* _Instructions for the task_
Please print only the top portion of the entries below, ending with the line that contains "You are a computer-use agent. Viewport: 899px", exactly as written.

* _Given information_
* * * * * * * * *

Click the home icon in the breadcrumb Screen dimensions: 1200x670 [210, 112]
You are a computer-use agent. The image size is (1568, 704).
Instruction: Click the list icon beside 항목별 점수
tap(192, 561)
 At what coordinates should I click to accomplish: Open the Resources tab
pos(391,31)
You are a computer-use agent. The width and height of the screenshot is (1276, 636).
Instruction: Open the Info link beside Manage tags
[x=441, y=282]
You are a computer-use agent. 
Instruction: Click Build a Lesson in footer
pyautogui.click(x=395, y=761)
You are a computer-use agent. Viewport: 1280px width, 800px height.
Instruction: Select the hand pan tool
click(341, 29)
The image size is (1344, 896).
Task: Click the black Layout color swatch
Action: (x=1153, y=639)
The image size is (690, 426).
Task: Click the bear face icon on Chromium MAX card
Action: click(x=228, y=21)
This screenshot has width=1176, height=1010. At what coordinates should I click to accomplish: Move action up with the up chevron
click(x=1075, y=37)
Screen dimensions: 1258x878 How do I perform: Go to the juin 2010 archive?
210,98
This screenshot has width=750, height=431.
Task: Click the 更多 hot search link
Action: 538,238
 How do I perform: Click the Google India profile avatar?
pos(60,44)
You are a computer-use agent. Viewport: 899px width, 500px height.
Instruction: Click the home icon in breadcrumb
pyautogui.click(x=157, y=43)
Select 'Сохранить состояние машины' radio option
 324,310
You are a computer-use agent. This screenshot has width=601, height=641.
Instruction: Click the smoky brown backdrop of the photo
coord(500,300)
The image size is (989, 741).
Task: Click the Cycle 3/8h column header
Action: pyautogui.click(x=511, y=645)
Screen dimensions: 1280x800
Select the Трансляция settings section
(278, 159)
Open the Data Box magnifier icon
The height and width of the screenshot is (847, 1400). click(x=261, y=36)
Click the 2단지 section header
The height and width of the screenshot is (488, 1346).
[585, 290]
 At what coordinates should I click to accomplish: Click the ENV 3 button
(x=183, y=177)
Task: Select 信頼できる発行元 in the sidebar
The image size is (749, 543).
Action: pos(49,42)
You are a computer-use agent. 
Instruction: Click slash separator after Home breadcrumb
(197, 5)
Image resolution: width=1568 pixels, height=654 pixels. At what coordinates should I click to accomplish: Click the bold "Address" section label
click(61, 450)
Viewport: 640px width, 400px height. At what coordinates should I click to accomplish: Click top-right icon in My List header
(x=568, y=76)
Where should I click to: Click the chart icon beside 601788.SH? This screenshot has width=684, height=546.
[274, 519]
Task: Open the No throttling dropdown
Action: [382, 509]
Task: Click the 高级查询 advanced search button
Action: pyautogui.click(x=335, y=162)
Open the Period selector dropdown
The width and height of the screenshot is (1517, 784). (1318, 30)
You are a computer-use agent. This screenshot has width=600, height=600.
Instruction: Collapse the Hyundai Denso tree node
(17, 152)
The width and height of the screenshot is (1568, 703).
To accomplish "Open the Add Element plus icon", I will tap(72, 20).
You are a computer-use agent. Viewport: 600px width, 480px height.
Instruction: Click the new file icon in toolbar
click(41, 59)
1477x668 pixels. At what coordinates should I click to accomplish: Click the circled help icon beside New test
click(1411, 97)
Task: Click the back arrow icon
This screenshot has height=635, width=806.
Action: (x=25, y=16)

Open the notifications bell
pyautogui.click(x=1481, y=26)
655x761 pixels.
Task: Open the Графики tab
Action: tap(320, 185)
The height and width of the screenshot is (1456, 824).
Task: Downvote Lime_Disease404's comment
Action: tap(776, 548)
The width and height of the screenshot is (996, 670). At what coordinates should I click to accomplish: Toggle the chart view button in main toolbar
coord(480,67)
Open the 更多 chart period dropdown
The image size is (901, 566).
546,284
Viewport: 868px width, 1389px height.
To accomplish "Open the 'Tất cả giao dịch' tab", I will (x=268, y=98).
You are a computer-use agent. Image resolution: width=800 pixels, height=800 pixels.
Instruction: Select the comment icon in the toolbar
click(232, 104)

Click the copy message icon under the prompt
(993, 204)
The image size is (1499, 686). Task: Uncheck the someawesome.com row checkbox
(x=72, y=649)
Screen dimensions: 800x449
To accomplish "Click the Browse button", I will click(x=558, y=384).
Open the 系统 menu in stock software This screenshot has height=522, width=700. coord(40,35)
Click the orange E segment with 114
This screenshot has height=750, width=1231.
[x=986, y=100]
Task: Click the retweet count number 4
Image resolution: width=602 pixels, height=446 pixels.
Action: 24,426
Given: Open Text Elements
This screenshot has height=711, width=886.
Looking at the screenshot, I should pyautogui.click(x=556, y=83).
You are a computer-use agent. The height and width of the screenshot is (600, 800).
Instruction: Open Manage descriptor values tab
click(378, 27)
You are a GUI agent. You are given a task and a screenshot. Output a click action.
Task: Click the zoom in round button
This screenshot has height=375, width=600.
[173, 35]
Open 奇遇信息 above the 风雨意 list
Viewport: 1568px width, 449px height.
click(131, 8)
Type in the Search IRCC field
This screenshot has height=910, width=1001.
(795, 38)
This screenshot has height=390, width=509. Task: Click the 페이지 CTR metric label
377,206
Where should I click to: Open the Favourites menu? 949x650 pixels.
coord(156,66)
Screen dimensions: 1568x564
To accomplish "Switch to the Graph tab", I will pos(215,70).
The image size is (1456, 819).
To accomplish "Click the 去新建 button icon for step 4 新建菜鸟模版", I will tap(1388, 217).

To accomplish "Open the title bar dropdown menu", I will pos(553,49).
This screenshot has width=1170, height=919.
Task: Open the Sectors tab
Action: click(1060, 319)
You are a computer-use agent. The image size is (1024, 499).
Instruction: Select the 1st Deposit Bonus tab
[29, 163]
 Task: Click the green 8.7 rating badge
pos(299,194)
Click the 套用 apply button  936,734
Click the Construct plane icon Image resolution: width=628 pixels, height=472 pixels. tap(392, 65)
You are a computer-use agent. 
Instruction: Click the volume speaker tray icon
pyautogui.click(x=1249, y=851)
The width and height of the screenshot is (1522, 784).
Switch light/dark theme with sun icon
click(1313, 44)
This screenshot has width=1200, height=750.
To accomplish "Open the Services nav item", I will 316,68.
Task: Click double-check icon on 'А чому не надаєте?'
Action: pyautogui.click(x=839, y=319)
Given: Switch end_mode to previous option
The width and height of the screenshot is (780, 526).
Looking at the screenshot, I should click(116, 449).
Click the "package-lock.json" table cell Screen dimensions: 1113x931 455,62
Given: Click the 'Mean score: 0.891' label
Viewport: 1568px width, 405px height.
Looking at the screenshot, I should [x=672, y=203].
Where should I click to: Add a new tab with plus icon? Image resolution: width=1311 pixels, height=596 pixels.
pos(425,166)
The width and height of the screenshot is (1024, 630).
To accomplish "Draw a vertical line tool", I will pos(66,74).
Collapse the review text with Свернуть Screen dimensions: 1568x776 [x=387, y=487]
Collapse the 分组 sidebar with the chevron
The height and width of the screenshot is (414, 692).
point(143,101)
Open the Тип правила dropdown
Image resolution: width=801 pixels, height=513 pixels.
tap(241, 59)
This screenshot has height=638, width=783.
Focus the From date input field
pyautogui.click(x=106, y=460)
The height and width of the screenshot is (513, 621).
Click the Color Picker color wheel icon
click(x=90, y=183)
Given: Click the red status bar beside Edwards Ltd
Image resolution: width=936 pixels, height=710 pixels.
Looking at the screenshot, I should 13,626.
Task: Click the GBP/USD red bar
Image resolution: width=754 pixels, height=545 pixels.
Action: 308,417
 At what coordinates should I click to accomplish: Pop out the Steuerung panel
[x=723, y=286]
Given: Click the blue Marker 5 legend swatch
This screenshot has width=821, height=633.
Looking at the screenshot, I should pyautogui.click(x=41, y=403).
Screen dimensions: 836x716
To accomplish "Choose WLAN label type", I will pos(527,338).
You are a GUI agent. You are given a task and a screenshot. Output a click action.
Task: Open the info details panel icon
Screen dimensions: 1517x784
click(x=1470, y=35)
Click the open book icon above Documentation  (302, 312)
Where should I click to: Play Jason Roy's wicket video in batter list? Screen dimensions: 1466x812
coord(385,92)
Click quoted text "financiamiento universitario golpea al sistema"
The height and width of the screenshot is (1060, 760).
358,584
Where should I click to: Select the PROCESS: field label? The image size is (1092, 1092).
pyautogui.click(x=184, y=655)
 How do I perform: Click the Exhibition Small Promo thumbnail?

* * * * * * * * *

* _Response_
Click the home icon in the breadcrumb Screen dimensions: 1200x670 [210, 112]
You are a computer-use agent. The image size is (1568, 704).
Instruction: Click the list icon beside 항목별 점수
tap(192, 561)
 At what coordinates should I click to accomplish: Open the Resources tab
pos(391,31)
You are a computer-use agent. The width and height of the screenshot is (1276, 636).
Instruction: Open the Info link beside Manage tags
[x=441, y=282]
You are a computer-use agent. 
Instruction: Click Build a Lesson in footer
pyautogui.click(x=395, y=761)
You are a computer-use agent. Viewport: 1280px width, 800px height.
Instruction: Select the hand pan tool
click(341, 29)
The image size is (1344, 896).
Task: Click the black Layout color swatch
Action: (x=1153, y=639)
The image size is (690, 426).
Task: Click the bear face icon on Chromium MAX card
Action: click(x=228, y=21)
This screenshot has width=1176, height=1010. At what coordinates should I click to accomplish: Move action up with the up chevron
click(x=1075, y=37)
Screen dimensions: 1258x878 How do I perform: Go to the juin 2010 archive?
210,98
This screenshot has width=750, height=431.
Task: Click the 更多 hot search link
Action: 538,238
 How do I perform: Click the Google India profile avatar?
pos(60,44)
You are a computer-use agent. Viewport: 899px width, 500px height.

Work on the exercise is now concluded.